Middlesbrough is one of those places that on the border of two distinct areas of Britain: the North East and North Yorkshire.
Arguably it is part of both regions, yet fits comfortably into the identity of neither. Perhaps better suited to the North East, with its connotations of urban deprivation and industry, Middlesbrough has never been a driving force for the region, or one of its better known towns. We’re still smarting from the decision 11 years ago to change the name of our own Teesside Airport to Durham Tees Valley, the argument being that Durham is more familiar to most than Teesside. However, you only have to drive around the area to see that road signs still point to Teesside Airport.

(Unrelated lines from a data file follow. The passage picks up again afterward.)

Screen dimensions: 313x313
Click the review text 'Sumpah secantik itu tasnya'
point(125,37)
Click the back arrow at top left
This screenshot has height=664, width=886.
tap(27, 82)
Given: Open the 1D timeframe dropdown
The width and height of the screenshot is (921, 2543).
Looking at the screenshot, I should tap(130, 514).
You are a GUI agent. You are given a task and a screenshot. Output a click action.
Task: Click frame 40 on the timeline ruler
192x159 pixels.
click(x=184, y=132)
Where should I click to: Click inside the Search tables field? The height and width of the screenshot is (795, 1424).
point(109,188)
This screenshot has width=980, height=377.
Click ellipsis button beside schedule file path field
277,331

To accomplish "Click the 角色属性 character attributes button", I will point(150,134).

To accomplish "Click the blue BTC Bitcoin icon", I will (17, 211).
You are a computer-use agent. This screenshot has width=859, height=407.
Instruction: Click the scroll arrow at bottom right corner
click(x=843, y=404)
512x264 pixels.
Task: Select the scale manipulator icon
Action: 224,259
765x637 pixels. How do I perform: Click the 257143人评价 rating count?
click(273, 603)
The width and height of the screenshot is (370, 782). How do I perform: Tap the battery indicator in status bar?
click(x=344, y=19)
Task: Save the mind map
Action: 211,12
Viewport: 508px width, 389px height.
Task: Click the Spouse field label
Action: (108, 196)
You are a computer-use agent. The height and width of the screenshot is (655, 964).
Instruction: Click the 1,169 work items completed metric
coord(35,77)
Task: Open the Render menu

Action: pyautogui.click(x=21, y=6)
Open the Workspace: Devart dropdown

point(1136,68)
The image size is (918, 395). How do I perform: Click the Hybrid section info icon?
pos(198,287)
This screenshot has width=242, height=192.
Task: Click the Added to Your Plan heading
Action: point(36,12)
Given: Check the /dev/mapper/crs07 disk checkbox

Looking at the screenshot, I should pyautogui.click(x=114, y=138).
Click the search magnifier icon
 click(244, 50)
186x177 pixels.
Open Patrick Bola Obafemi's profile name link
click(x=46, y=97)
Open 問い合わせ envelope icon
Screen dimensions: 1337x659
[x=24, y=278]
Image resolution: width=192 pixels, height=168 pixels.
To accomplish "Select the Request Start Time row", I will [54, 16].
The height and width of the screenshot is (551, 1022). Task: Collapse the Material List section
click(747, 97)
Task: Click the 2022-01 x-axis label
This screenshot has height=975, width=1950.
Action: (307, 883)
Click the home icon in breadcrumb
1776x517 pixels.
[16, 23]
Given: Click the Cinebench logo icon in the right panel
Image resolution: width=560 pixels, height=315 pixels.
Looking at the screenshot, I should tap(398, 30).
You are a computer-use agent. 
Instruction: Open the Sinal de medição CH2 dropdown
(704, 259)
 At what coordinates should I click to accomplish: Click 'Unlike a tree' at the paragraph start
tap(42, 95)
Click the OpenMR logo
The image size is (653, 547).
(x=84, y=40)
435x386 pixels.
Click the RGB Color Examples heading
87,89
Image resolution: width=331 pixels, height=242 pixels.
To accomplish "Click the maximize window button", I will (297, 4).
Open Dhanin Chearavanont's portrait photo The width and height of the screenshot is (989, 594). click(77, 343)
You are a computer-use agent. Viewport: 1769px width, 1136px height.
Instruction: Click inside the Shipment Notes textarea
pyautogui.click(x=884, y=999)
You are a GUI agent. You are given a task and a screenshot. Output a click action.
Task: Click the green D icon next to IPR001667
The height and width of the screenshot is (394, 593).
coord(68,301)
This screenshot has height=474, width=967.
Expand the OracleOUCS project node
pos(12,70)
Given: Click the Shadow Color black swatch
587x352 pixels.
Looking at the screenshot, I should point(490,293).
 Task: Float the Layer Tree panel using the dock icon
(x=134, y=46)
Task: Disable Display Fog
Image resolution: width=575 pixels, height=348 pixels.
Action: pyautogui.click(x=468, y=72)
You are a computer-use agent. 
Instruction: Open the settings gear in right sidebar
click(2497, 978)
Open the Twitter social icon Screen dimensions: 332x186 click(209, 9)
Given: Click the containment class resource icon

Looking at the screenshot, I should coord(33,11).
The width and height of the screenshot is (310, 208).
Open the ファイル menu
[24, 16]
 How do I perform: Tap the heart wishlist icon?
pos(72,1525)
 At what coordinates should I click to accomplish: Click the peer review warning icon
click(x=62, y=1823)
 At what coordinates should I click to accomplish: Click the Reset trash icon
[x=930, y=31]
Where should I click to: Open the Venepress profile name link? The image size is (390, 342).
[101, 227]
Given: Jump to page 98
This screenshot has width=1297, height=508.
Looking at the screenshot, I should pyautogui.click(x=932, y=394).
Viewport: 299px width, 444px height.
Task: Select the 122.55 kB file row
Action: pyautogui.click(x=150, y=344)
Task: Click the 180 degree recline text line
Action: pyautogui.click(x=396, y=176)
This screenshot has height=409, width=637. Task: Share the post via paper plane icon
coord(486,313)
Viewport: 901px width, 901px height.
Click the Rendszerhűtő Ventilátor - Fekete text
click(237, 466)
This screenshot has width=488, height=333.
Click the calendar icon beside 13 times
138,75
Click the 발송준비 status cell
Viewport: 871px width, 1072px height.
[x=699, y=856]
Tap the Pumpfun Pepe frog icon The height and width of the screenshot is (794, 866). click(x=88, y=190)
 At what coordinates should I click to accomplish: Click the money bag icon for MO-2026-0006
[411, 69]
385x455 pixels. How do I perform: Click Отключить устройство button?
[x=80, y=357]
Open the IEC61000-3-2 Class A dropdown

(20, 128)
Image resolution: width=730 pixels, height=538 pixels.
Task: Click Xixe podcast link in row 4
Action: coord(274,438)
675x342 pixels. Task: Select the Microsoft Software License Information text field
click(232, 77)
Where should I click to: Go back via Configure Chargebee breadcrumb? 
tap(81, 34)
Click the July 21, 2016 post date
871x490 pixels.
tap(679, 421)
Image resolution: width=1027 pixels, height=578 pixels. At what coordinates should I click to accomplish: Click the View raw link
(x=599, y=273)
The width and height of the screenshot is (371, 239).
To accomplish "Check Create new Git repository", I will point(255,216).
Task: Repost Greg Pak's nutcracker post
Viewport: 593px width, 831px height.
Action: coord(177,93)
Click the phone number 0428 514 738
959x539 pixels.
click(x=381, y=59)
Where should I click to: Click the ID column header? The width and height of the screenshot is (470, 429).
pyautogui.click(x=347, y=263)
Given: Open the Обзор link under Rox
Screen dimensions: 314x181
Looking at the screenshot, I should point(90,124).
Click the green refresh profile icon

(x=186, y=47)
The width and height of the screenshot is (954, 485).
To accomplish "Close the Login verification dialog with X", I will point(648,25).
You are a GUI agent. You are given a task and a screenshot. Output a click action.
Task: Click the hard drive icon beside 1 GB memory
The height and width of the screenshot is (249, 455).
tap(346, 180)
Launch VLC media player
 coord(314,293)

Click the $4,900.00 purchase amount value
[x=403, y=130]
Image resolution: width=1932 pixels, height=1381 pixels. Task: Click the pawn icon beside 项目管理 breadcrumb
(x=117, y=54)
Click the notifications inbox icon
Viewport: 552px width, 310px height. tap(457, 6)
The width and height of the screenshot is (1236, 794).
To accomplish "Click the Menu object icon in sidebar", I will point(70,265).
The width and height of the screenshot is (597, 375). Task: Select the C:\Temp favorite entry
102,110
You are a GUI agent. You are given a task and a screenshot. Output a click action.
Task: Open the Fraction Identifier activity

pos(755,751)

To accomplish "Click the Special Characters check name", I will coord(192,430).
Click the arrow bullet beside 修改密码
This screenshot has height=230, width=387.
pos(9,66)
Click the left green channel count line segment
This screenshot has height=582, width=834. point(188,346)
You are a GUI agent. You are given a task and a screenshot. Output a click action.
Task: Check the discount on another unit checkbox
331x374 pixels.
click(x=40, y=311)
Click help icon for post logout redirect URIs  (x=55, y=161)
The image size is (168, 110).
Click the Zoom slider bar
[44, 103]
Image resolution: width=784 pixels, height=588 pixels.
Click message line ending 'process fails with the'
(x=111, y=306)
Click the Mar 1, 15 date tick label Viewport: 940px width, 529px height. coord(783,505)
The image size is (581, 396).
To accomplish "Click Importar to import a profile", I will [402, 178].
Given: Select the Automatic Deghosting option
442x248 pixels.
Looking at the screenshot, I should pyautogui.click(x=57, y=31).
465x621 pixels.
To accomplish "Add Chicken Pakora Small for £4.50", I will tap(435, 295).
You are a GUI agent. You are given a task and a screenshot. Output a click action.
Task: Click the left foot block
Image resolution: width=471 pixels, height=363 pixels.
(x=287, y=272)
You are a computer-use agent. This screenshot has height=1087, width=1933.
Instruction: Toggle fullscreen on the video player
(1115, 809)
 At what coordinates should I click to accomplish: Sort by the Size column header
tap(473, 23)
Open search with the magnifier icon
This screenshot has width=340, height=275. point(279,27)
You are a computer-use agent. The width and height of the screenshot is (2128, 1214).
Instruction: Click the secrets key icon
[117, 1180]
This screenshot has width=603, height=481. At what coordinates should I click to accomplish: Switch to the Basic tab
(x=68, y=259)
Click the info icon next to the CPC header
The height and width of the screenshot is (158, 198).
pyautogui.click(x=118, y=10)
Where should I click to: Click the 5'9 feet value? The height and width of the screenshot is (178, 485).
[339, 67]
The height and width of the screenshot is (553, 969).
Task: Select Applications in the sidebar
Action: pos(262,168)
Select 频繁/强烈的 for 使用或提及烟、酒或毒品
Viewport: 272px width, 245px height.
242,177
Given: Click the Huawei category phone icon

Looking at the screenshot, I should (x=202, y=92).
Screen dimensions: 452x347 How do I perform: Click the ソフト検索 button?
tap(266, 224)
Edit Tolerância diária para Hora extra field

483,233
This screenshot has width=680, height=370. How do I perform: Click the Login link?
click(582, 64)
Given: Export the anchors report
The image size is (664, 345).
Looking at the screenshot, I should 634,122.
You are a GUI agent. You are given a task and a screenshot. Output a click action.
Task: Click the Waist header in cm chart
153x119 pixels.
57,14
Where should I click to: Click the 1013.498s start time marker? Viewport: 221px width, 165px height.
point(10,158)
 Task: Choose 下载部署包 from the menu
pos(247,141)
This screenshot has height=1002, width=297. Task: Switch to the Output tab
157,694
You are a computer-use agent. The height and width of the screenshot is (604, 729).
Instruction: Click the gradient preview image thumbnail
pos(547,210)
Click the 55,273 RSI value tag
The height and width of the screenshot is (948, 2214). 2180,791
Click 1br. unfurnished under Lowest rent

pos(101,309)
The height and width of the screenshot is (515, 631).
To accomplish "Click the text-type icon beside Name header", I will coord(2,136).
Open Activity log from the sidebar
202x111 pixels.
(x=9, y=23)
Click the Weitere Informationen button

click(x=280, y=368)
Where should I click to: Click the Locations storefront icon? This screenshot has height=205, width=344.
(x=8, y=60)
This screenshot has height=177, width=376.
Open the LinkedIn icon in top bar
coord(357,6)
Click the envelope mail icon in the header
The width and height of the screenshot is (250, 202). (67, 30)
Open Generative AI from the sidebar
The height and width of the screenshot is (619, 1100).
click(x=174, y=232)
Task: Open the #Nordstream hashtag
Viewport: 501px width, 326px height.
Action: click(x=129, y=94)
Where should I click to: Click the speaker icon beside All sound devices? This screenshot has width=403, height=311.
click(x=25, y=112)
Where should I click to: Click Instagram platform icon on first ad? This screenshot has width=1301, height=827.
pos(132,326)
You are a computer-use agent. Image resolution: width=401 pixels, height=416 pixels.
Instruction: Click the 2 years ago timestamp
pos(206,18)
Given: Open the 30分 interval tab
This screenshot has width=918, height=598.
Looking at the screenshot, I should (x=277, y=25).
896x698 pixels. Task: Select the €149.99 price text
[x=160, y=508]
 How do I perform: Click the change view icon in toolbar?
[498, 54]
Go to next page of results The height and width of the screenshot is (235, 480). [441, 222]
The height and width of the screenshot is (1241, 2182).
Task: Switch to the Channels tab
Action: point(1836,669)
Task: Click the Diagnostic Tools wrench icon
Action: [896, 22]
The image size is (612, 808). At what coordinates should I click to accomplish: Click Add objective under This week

But many consider Middlesbrough to be a part of North Yorkshire, as historically it was within North Riding. For a time, we were situated in the county of Cleveland, before that was abolished in 1996, leaving us a part of the Tees Valley. It is often argued that we still part of North Yorkshire, although most Yorkshire residents probably wouldn’t claim Middlesbrough as their own, even though some of the outlying residential areas are apparently keen to join the rural county on an official basis.
Whatever the technical answer is, I think we’re actually fortunate to be situated in between two such beautiful areas of the country, as it gives us the best of both worlds.
We have the rolling hills and craggy moorland of North Yorkshire on our doorstep, along with the North East’s dramatic coastline. We’re less than an hour’s drive from some great cities including York, Durham and Newcastle, which provide us with plenty of shopping, cultural, historical and social opportunities.
As our boundaries are unclear, we’re often lumped in with both regions, which can bring a lot of benefits, both for individuals and for the town itself. For example, as a writer, in the past I’ve been able to enter competitions dedicated to both North East and North Yorkshire residents.
Another benefit is that this regional uncertainty gives Middlesbrough its own distinct identity. We have our own accent, our own dialect and a passionate love for where we live. We’re proud of our roots and know that there are many special things about this area, whether it belongs to the North East or North Yorkshire.